A mancunian and a scouser go into Greggs the baker's.

The scouser nicks 3 pies and puts them in his pockets.. When they both get outside he starts bragging..
"did you see that?" "The staff never saw a thing!!"

The mancunian says.. "Thats fook all mate,stay here and watch this!"

So the mancunian goes back into Greggs and says to the manager.. "Gimme 3 pies and ill show you some magic!" He eats the 3 pies right in front of the manager.

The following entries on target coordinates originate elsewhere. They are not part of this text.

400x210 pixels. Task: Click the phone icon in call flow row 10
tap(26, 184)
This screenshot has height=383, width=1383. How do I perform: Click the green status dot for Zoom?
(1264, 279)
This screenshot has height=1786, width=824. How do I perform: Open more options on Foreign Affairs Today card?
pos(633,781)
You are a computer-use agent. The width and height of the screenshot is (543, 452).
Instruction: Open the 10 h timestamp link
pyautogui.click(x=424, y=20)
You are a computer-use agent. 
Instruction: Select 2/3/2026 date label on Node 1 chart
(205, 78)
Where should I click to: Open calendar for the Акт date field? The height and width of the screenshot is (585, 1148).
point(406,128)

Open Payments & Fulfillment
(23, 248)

The manager confused says.. "SO where is the magic in that?

The mancunian replies...

"Now go and check that scouser pockets!!"


----------



## YELLOW_TT (Feb 25, 2004)

:lol: :lol:


----------



## j8keith (Jun 26, 2009)

Very good :lol: :lol: :lol:


----------



## DevonTT225 (Oct 15, 2013)

:lol: :lol:


----------



## fiftyish (Oct 6, 2010)

:lol: :lol:


----------



## conlechi (May 6, 2006)

:lol: :lol:


----------



## Dotti (Mar 9, 2003)

:lol: :lol:


----------



## S3 Power (Nov 16, 2013)

HA!


----------



## geordie12 (Jan 31, 2014)

:lol: :lol:


----------



## alexi7 (Aug 30, 2011)

:lol: :lol:


----------



## bigdodge (Apr 22, 2012)

:lol: :lol:


----------



## YoungOldUn (Apr 12, 2011)

:lol:


----------